### REQUIRED ACTION
Go through the records and report each line holding the string "computer".
****
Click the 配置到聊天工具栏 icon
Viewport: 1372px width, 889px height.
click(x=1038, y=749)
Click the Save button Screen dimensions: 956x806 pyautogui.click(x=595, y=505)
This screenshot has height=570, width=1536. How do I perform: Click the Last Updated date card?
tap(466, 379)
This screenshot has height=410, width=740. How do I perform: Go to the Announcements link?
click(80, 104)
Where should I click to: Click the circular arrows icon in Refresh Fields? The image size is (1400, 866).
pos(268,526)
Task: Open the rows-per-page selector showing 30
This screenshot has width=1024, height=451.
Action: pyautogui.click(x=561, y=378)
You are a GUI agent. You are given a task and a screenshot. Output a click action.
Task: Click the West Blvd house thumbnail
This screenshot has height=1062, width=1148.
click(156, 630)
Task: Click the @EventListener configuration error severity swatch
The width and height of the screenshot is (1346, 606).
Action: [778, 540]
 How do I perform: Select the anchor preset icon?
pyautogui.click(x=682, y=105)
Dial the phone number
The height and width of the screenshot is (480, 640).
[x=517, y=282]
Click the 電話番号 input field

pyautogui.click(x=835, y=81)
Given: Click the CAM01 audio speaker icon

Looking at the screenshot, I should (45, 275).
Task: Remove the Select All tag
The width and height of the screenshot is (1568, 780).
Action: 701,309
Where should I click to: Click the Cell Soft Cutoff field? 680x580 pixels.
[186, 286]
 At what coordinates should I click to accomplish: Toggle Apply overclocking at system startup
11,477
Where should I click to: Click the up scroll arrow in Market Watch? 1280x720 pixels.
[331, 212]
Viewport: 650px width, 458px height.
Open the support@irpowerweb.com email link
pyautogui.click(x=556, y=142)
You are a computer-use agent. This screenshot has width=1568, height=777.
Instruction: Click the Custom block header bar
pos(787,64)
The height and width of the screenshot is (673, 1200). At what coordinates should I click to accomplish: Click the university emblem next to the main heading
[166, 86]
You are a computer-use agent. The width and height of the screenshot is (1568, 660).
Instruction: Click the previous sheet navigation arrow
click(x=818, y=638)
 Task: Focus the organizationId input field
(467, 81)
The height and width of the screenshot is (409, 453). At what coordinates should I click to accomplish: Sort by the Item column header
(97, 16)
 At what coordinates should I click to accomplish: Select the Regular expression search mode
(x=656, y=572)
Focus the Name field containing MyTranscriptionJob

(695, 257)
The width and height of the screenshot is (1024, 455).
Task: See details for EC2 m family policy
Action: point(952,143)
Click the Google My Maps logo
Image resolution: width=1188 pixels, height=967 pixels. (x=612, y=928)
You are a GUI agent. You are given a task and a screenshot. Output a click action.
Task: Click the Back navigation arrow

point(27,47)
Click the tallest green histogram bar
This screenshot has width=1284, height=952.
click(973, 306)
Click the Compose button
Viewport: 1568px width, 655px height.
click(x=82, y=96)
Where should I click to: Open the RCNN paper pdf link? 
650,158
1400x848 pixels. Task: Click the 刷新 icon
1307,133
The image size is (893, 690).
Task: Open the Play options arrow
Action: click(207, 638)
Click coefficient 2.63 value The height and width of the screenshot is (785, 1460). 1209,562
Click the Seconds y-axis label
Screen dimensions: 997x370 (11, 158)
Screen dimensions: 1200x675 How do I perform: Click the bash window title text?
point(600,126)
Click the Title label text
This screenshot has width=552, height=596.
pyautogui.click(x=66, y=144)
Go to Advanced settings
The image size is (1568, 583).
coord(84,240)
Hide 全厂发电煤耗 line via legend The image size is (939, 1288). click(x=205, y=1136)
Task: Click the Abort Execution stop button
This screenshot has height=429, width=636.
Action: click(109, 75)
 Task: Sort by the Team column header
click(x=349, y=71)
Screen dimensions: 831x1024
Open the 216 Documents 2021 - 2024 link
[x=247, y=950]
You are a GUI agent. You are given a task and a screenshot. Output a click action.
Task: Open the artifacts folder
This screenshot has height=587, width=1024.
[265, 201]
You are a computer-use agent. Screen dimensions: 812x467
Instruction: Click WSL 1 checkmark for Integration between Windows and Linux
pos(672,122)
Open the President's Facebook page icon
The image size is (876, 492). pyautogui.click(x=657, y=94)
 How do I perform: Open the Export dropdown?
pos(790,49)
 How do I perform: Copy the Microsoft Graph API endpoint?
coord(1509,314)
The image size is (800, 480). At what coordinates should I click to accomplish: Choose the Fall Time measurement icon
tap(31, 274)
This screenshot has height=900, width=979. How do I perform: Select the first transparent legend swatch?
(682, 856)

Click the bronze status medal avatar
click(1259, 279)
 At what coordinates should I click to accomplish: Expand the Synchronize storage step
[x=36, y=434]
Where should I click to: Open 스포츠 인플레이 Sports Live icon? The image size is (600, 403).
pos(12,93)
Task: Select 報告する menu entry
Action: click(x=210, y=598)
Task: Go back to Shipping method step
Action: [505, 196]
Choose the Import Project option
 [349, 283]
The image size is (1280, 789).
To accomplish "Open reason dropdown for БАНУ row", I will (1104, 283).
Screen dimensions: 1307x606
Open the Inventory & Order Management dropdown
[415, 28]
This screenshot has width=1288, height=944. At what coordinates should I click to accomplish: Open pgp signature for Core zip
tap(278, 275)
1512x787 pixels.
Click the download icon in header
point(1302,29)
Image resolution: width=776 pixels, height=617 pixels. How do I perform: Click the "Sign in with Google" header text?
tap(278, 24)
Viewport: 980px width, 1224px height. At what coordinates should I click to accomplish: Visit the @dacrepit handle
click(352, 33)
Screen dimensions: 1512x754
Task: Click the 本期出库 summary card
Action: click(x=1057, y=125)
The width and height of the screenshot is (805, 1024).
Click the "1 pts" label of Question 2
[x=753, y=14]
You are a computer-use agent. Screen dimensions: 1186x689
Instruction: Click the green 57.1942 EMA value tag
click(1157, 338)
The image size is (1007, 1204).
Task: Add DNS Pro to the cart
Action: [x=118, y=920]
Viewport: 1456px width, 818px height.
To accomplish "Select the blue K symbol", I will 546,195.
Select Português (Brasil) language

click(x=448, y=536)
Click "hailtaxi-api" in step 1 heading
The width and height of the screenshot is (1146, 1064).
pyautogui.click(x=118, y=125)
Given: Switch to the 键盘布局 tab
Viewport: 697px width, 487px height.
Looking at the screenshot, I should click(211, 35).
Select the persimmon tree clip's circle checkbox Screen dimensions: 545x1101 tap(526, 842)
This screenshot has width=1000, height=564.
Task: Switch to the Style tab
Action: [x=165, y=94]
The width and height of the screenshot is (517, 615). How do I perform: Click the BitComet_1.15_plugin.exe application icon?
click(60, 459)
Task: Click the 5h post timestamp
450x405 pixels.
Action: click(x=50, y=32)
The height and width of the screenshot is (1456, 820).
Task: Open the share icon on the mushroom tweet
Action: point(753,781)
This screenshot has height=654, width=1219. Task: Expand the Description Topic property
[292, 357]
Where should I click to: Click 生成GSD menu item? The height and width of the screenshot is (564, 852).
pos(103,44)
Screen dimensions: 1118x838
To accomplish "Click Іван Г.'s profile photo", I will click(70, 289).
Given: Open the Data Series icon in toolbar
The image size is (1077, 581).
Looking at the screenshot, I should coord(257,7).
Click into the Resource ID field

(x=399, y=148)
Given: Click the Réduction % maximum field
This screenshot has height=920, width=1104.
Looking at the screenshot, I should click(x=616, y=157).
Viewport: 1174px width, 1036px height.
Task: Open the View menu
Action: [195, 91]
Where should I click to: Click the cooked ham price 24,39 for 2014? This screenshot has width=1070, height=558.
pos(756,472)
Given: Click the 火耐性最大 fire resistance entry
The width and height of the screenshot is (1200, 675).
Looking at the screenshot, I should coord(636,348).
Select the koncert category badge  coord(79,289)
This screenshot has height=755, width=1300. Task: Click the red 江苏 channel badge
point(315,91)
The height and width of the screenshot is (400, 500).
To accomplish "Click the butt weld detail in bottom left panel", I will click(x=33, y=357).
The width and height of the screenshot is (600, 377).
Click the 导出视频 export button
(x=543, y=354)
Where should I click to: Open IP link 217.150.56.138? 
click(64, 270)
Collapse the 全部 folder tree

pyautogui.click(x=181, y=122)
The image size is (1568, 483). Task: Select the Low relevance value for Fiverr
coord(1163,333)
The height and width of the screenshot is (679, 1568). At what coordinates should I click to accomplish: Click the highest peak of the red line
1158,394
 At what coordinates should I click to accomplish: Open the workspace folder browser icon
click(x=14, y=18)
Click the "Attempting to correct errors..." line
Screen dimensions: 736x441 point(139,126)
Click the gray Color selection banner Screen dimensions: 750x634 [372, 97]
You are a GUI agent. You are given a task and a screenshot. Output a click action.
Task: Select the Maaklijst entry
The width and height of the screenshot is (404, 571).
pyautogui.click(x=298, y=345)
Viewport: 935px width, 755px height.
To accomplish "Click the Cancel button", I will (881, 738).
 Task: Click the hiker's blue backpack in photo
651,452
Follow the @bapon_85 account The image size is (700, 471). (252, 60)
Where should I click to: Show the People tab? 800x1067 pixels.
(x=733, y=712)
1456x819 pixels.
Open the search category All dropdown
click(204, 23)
****
### SOLUTION TO THE EXERCISE
You are a computer-use agent. This screenshot has width=1568, height=777.
You are a computer-use agent. The width and height of the screenshot is (1568, 660).
You are a computer-use agent. Screen dimensions: 812x467
You are a computer-use agent. Screen dimensions: 1186x689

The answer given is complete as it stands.